Installed, but I still have the same problem... :/

----------

## steveb

did you follow the quide in the FAQ?

```
* FTP over SSH.

-> How to run Pure-FTPd over SSH? I want to encrypt all connection data

(including passwords) .

FTP-over-SSH is a nice alternative over FTP-over-SSL (impossible to securely

firewall) and SFTP (which is slower, but only uses one port) .

Customers using Windows can use FTP-over-SSH with the excellent Van Dyke's

SecureFX client (http://www.vandyke.com) . It doesn't require any special

knowledge: just tell your customer to check "FTP-over-SSH2" in the

"Protocol" listbox when creating an account for your FTP server.

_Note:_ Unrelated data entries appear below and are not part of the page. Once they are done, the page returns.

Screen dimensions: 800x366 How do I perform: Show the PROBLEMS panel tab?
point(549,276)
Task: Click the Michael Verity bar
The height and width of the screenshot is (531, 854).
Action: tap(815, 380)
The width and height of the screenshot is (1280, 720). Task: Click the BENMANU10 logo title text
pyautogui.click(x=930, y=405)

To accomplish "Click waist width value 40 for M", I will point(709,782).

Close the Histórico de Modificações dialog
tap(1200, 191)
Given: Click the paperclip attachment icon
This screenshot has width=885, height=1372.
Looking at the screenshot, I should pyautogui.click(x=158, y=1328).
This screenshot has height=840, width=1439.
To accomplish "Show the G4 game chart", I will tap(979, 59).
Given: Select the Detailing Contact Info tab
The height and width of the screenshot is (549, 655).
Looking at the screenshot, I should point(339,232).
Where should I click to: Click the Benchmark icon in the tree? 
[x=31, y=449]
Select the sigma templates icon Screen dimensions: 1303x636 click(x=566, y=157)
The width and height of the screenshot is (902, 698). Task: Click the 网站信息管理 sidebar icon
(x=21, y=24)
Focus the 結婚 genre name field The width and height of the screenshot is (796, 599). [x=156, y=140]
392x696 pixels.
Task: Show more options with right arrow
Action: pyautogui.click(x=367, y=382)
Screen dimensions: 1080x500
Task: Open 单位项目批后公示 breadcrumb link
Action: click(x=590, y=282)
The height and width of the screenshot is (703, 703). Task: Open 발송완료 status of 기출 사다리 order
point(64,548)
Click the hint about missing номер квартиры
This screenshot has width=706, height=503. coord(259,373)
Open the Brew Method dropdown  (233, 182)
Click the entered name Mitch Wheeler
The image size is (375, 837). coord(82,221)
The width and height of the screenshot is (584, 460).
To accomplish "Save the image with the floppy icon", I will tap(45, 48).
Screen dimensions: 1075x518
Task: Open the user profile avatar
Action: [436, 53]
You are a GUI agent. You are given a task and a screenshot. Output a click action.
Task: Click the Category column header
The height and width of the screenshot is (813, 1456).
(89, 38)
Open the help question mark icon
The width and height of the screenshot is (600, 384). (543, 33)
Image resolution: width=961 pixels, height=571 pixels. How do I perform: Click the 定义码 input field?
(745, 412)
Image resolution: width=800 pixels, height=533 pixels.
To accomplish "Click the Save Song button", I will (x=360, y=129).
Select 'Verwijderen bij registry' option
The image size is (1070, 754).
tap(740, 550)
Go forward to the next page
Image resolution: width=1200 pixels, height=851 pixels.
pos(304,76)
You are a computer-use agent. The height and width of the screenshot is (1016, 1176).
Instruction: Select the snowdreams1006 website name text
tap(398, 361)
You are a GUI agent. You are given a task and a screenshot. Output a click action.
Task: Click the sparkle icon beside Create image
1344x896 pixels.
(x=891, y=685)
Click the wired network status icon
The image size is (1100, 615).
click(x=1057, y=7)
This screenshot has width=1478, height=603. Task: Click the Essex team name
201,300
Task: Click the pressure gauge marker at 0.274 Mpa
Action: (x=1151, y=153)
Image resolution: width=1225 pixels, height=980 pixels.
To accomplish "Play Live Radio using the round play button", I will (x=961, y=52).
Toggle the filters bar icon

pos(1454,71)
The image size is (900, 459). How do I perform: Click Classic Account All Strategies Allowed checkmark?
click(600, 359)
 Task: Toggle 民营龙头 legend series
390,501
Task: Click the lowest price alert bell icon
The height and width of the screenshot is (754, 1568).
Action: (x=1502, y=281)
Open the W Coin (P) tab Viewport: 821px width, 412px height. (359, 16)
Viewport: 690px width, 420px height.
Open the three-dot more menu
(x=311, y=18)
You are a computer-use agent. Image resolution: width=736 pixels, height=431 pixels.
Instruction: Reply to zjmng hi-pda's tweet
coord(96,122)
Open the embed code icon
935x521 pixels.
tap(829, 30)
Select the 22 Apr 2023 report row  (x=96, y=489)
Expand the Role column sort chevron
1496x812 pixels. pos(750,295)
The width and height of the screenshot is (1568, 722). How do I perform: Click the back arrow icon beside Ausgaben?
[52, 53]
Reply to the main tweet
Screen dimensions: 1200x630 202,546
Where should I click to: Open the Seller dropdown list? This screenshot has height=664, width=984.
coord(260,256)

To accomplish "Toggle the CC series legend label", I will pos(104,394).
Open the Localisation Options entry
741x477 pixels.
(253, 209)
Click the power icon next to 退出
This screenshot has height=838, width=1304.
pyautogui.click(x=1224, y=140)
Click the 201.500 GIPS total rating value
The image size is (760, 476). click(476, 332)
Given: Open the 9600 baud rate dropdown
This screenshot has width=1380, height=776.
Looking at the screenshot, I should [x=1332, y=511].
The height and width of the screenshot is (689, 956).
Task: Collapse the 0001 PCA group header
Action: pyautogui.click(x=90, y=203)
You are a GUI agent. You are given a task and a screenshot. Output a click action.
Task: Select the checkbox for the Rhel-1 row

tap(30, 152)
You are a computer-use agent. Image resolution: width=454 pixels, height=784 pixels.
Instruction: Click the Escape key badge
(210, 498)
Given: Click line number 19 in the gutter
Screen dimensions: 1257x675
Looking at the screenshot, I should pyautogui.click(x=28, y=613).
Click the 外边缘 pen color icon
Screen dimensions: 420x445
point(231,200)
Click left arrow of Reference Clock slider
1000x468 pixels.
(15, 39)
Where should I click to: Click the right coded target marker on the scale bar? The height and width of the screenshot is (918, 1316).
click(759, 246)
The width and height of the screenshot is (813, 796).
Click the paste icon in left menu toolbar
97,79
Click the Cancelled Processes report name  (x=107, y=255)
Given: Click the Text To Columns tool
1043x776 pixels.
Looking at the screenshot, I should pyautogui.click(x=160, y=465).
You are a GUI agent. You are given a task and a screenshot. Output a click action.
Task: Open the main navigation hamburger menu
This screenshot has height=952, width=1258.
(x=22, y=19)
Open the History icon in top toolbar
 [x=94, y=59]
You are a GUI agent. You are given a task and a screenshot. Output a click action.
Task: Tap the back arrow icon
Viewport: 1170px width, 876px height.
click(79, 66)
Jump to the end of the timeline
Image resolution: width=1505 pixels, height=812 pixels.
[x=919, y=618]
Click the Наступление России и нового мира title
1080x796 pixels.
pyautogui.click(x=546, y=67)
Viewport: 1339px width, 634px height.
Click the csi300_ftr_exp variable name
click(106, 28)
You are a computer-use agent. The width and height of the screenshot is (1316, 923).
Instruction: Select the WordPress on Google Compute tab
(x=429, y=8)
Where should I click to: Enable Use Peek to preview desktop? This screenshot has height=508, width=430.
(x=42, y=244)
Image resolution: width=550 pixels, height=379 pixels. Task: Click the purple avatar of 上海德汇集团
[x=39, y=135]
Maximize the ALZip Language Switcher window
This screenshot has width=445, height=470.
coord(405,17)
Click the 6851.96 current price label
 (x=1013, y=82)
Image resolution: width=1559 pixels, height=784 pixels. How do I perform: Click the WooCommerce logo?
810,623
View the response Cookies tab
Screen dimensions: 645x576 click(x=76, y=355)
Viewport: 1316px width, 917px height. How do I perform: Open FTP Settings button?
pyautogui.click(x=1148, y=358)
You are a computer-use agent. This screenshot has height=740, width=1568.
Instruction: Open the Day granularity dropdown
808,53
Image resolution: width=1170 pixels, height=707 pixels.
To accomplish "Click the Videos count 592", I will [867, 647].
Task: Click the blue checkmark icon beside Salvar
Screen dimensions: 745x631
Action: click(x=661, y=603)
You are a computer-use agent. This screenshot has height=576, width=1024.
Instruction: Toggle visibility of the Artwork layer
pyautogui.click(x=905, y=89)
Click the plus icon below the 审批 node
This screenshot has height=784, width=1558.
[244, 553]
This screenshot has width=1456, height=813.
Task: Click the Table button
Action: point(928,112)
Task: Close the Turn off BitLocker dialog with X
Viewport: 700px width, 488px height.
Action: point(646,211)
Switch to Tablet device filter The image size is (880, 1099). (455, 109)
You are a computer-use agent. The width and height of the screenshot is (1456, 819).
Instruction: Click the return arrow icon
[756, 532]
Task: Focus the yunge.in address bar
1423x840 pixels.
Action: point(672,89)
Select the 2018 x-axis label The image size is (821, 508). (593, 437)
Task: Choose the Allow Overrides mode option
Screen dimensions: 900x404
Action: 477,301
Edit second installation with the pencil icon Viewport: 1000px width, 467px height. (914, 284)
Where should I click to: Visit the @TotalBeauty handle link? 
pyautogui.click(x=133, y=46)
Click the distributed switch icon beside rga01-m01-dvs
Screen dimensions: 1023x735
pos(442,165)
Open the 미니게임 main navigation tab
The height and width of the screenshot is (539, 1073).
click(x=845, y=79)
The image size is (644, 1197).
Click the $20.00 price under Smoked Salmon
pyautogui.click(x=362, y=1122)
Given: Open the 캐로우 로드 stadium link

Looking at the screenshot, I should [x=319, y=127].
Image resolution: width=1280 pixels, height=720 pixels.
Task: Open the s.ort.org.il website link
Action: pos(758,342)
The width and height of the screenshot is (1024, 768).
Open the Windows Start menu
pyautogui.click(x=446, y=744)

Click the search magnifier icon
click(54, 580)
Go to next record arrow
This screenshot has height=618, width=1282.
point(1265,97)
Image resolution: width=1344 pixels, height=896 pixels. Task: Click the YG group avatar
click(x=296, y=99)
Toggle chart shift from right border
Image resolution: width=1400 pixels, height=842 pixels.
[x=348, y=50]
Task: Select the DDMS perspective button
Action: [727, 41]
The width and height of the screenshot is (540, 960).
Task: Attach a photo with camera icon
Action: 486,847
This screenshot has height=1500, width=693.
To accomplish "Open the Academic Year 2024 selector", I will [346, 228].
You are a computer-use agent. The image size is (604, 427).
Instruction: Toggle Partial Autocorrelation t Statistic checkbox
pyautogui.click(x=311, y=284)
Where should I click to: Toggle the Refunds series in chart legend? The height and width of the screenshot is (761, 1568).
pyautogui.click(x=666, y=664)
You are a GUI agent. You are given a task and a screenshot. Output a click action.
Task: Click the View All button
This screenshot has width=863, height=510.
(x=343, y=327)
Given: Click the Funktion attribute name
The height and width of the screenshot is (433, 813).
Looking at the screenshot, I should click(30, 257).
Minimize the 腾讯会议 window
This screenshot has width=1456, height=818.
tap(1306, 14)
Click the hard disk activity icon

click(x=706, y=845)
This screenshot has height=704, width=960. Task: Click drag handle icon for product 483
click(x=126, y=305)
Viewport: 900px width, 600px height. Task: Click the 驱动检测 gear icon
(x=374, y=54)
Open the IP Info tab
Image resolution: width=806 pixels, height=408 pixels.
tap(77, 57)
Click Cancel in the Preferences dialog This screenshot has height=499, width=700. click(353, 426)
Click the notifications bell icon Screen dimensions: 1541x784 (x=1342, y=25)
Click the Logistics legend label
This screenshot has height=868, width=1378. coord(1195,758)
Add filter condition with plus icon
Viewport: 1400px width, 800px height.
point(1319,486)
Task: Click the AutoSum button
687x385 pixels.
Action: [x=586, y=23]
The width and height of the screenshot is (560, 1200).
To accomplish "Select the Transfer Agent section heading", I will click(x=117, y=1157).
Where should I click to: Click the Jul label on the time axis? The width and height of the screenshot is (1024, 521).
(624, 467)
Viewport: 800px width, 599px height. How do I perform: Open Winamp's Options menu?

On the server side, here's how to manage FTP-over-SSH accounts:

1) Add /usr/bin/false to your /etc/shells file (on some systems, it's

/bin/false) .

2) To create a FTP-over-SSH account, create a system account with /dev/null

as a home directory and /usr/bin/false as a shell. You don't need a

dedicated uid: the same uid can be reused for every FTP-over-SSH account.

3) Create a virtual user account for that user (either with PureDB, SQL or

LDAP) . Give that virtual user a real home directory and only allow

connections coming from 127.0.0.1 (all FTP-over-SSH sessions will come from

localhost, due to SSH tunneling) .

People with no home directory (/dev/null) and no valid shell

(/usr/bin/false) won't be able to get a shell nor to run any command on your

server. But they will be granted FTP-over-SSH sessions.

Here are examples (Linux/OpenBSD/ISOS/EkkoBSD commands, translate them if

necessary) .

1) Creating a regular FTP account:

pure-pw useradd customer1 -m -d /home/customer1 -u ftpuser

2) Creating a FTP-over-SSH account (non-encrypted sessions are denied):

useradd -u ftpuser -g ftpgroup -d /dev/null -s /usr/bin/false customer2

pure-pw useradd customer2 -m -d /home/customer2 -u ftpuser -r 127.0.0.1/32

3) Creating an account who can use regular (unencrypted) FTP from the

internal network (192.168.1.x), but who must use FTP-over-SSH when coming

from an external network (internet):

useradd -u ftpuser -g ftpgroup -d /dev/null -s /usr/bin/false customer3

pure-pw useradd customer3 -m -d /home/customer3 -u ftpuser \

        -r 127.0.0.1/32,192.168.1.0/24
```

cheers

SteveB

----------

## JJacobsson

Unfortunatly, I did... almost to the letter. I dident name my user and group the same but otherwise... 

What's so wierd is that the virtual user account's work, just not over ssh with sftp.

----------

## JJacobsson

Hu, it seems like pure-ftpd doesent get a say in the matter when I try to connect over ssh... I get this in the logs:

[sshd] Failed password for illegal user <username> from ::ffff:213.65.1.161 port 60063 ssh2

Something wrong with my sshd config perhaps? Or PAM maybe? Any one with a clue?

----------